§ **Your task**:
Go to the line that contains "The image size is (1536, 715)." and extract it along with every line after it, exactly, through the end of the data below.

Collected data entries
● ● ● ● ● ● ●
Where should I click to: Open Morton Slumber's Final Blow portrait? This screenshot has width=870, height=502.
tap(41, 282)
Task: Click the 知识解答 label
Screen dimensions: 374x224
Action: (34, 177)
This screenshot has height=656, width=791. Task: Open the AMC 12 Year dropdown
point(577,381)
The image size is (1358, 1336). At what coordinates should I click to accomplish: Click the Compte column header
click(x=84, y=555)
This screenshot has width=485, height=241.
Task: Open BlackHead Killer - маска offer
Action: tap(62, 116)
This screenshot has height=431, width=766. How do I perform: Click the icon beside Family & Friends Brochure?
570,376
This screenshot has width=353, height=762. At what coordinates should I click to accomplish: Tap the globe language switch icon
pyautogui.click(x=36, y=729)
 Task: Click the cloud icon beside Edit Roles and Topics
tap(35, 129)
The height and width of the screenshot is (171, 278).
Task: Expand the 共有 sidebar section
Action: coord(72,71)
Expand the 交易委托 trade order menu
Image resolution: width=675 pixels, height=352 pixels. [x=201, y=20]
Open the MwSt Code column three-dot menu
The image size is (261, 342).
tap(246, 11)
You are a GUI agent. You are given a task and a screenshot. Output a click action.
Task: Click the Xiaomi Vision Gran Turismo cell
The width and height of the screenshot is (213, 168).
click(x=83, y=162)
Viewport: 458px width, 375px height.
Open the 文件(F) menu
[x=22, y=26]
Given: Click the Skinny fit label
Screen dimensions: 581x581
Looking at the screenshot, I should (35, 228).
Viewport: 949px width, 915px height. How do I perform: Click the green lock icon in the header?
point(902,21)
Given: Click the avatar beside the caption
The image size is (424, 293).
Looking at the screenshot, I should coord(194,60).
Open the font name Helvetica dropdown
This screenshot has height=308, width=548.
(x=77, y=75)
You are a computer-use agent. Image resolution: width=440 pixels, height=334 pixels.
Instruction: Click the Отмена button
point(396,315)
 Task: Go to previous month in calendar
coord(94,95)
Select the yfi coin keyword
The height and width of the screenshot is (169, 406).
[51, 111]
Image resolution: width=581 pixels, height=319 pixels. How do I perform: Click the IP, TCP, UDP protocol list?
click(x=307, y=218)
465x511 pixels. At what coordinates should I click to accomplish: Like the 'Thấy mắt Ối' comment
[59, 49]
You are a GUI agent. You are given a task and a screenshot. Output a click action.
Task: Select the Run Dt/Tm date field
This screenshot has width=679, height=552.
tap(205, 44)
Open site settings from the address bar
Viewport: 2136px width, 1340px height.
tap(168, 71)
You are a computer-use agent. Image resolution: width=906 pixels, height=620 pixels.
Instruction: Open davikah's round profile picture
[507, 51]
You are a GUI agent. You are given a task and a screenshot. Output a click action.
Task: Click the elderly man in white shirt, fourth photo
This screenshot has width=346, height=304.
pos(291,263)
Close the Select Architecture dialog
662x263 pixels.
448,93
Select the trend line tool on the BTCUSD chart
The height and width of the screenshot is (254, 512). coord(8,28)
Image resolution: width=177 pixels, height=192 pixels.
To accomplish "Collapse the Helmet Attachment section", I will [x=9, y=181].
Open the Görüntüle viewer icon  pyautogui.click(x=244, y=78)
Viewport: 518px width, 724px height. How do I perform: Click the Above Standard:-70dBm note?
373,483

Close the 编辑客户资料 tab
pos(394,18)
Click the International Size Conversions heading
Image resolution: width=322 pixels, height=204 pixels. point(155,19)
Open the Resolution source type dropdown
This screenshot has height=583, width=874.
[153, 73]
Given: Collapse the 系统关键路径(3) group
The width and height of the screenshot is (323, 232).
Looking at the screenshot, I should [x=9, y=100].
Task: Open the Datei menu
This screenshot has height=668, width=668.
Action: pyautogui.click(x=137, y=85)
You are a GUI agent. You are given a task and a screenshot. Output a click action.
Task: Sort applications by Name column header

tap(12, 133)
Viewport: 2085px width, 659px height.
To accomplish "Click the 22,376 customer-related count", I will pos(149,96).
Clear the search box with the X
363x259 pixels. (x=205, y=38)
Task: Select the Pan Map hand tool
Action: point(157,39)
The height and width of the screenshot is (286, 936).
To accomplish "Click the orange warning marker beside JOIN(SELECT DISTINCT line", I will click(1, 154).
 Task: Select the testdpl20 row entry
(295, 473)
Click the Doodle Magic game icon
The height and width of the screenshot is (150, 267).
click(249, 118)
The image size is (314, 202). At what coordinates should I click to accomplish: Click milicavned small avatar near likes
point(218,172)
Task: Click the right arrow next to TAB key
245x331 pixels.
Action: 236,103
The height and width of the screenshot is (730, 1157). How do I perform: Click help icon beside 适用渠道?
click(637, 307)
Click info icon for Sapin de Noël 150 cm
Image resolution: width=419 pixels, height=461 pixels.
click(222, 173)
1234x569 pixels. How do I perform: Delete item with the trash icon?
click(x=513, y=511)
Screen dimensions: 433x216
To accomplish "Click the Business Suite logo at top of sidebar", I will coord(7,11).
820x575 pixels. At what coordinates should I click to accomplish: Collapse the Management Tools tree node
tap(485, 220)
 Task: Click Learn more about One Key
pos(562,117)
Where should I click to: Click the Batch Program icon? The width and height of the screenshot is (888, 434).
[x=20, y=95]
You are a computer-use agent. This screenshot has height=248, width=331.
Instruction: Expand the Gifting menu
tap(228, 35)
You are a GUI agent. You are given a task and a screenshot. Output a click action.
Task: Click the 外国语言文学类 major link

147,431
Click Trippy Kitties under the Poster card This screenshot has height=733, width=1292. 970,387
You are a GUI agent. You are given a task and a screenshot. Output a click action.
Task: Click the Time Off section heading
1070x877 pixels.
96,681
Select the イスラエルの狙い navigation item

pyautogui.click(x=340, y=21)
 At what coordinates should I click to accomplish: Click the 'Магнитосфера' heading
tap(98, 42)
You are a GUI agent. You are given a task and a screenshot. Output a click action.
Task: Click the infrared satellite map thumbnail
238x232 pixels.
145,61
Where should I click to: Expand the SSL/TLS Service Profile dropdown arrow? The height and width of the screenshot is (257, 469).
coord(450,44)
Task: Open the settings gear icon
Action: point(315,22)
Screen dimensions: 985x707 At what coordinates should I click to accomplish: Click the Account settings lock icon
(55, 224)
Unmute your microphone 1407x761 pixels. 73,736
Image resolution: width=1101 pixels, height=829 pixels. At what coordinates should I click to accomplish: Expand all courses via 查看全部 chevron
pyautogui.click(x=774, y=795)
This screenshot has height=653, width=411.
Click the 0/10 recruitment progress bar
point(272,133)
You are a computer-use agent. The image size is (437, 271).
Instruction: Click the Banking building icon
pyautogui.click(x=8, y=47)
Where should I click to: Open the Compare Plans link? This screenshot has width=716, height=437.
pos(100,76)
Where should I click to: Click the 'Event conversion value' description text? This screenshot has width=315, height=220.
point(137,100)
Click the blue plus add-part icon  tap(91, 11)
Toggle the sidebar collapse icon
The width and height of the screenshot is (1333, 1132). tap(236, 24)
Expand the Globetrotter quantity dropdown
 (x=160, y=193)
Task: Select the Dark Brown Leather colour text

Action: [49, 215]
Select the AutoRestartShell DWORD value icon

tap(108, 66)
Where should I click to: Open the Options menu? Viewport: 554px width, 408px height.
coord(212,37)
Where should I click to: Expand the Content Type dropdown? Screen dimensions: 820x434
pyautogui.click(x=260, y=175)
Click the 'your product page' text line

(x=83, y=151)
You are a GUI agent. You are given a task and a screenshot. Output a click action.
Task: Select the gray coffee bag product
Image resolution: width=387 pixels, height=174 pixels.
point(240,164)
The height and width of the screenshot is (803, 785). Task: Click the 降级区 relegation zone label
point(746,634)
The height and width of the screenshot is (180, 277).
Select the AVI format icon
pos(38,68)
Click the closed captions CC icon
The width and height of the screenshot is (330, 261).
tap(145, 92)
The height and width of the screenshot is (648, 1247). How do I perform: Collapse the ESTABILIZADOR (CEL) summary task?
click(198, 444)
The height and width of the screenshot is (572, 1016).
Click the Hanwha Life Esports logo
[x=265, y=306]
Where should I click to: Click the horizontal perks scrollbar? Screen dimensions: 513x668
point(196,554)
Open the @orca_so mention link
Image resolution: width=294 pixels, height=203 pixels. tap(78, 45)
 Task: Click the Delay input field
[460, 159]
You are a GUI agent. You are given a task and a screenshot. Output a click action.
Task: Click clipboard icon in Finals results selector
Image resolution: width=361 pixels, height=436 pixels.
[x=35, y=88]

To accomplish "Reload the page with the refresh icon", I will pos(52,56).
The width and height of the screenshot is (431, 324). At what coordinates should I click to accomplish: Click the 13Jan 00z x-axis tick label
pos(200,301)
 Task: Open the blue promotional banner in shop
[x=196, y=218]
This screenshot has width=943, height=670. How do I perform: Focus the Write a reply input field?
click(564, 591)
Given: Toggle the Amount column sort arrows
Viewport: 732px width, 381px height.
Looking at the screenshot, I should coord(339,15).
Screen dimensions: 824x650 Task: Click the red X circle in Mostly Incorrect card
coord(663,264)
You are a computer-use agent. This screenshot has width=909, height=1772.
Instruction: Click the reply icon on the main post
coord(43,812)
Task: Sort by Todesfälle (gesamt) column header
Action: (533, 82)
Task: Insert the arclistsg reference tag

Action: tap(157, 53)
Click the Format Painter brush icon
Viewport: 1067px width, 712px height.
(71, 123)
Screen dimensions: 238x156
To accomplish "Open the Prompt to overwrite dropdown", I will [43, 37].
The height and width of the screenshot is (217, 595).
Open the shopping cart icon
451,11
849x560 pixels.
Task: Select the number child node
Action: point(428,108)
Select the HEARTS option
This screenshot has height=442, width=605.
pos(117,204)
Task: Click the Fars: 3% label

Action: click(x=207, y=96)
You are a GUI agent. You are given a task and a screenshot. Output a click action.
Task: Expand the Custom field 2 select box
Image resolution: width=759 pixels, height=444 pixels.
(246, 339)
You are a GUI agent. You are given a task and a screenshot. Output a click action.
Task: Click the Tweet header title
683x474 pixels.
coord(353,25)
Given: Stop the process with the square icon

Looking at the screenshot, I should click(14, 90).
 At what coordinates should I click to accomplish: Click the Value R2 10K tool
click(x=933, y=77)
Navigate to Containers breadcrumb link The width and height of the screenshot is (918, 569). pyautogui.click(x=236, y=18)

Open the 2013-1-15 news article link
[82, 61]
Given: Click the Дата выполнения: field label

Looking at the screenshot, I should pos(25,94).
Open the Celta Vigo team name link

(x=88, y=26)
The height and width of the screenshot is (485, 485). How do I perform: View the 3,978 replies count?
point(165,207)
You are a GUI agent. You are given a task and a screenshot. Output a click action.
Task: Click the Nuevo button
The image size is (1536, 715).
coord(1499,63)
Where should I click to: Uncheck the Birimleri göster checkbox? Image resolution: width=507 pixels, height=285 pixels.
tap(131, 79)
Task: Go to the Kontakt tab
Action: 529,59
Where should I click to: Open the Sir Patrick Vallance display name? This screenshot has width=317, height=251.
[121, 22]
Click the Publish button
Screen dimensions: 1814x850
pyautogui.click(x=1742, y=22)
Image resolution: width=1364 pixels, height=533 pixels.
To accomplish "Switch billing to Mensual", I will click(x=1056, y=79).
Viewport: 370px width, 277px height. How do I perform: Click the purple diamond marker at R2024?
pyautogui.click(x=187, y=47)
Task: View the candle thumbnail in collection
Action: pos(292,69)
● ● ● ● ● ● ●
§ **Response to this task**:
The image size is (1536, 715).
coord(1499,63)
Where should I click to: Uncheck the Birimleri göster checkbox? Image resolution: width=507 pixels, height=285 pixels.
tap(131, 79)
Task: Go to the Kontakt tab
Action: 529,59
Where should I click to: Open the Sir Patrick Vallance display name? This screenshot has width=317, height=251.
[121, 22]
Click the Publish button
Screen dimensions: 1814x850
pyautogui.click(x=1742, y=22)
Image resolution: width=1364 pixels, height=533 pixels.
To accomplish "Switch billing to Mensual", I will click(x=1056, y=79).
Viewport: 370px width, 277px height. How do I perform: Click the purple diamond marker at R2024?
pyautogui.click(x=187, y=47)
Task: View the candle thumbnail in collection
Action: pos(292,69)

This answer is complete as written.